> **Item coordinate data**

— Start —

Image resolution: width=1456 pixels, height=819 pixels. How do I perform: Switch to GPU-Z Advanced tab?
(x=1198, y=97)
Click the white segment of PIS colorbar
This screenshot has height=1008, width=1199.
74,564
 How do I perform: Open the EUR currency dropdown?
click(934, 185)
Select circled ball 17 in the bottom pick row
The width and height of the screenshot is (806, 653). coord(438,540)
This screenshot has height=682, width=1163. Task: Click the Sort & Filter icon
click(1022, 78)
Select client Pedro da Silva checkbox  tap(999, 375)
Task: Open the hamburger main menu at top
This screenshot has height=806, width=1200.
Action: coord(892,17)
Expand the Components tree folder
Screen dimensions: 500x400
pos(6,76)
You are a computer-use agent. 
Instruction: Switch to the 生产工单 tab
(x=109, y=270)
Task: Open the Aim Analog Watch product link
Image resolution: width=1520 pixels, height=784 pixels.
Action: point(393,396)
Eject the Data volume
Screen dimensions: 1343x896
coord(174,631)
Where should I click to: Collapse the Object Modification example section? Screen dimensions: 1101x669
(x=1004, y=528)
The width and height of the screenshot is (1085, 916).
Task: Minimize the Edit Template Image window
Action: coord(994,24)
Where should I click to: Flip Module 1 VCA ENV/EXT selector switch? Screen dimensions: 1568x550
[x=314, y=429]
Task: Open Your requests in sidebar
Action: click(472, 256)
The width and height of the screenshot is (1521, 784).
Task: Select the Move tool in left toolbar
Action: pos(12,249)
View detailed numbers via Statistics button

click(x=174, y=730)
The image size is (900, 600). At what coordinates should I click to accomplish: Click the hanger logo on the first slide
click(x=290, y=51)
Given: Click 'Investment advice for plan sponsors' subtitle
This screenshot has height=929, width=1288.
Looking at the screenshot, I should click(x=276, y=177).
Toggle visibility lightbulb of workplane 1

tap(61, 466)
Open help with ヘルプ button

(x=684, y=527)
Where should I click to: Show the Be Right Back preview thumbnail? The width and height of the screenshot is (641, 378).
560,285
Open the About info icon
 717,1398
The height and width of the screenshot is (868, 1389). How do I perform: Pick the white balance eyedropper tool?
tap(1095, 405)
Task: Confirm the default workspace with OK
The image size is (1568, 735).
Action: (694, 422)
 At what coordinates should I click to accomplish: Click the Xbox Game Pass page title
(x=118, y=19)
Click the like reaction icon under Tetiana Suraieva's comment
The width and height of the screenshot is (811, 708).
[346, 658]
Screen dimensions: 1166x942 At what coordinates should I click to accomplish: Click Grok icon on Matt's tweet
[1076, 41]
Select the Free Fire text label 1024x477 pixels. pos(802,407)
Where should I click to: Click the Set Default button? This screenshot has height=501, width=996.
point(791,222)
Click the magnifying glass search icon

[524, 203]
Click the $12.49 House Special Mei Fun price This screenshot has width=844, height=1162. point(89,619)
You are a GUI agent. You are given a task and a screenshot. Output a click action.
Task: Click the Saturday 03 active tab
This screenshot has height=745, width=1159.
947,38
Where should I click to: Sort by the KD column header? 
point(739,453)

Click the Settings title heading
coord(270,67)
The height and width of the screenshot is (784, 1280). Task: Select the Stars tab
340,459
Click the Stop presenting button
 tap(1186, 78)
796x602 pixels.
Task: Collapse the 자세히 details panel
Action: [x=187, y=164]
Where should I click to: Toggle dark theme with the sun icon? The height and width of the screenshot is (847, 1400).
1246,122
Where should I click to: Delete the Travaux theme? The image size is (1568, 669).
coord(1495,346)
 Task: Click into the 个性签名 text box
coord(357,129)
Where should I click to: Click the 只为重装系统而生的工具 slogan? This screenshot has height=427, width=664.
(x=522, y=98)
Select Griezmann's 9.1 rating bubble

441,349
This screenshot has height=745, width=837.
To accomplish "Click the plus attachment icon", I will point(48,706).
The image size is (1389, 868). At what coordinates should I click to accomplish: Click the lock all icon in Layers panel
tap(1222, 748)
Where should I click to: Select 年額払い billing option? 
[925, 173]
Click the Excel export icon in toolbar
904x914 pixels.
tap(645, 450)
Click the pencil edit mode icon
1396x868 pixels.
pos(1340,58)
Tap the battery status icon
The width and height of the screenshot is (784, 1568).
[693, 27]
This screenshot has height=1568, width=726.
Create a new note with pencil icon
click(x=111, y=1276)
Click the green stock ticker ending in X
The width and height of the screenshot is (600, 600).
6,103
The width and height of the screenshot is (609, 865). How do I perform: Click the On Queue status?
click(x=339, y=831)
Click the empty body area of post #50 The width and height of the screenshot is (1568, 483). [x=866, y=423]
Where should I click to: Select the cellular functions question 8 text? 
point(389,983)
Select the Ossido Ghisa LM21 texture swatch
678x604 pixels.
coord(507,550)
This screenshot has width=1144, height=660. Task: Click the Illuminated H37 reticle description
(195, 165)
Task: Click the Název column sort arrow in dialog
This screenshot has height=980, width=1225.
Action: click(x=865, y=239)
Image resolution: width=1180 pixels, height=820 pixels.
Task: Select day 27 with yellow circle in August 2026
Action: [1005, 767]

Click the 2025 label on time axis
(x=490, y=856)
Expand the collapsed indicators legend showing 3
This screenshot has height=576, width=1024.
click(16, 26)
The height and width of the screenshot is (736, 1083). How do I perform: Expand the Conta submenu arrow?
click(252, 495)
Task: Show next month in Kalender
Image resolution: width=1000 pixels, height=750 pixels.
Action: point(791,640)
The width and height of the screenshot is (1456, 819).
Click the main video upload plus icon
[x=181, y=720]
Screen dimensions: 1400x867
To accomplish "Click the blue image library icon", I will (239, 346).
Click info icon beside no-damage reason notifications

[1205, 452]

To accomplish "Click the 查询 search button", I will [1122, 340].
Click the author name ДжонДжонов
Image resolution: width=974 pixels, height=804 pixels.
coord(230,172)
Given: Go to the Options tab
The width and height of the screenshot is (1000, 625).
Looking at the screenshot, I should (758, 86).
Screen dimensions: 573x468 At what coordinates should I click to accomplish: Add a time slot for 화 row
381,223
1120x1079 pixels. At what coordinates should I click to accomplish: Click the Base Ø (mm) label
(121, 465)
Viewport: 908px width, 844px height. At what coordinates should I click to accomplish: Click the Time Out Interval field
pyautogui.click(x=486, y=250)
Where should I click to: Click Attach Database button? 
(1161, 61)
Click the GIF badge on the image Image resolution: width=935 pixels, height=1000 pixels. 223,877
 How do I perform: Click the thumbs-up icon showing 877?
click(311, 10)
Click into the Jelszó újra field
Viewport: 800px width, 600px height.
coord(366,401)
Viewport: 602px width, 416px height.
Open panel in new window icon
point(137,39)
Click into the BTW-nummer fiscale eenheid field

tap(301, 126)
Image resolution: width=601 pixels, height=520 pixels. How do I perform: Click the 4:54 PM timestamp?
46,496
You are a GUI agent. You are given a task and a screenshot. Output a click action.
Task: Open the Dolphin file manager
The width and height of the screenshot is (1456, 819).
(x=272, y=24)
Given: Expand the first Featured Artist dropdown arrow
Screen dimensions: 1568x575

— End —

> **Work to complete**
Reproduce the records from the line with "Task: Open the hamburger main menu at top" to the line with "Action: coord(994,24)", substituting "Objective" for "Instruction" and leaving everything else unchanged.

> **Answer**
Task: Open the hamburger main menu at top
This screenshot has height=806, width=1200.
Action: coord(892,17)
Expand the Components tree folder
Screen dimensions: 500x400
pos(6,76)
You are a computer-use agent. 
Objective: Switch to the 生产工单 tab
(x=109, y=270)
Task: Open the Aim Analog Watch product link
Image resolution: width=1520 pixels, height=784 pixels.
Action: point(393,396)
Eject the Data volume
Screen dimensions: 1343x896
coord(174,631)
Where should I click to: Collapse the Object Modification example section? Screen dimensions: 1101x669
(x=1004, y=528)
The width and height of the screenshot is (1085, 916).
Task: Minimize the Edit Template Image window
Action: coord(994,24)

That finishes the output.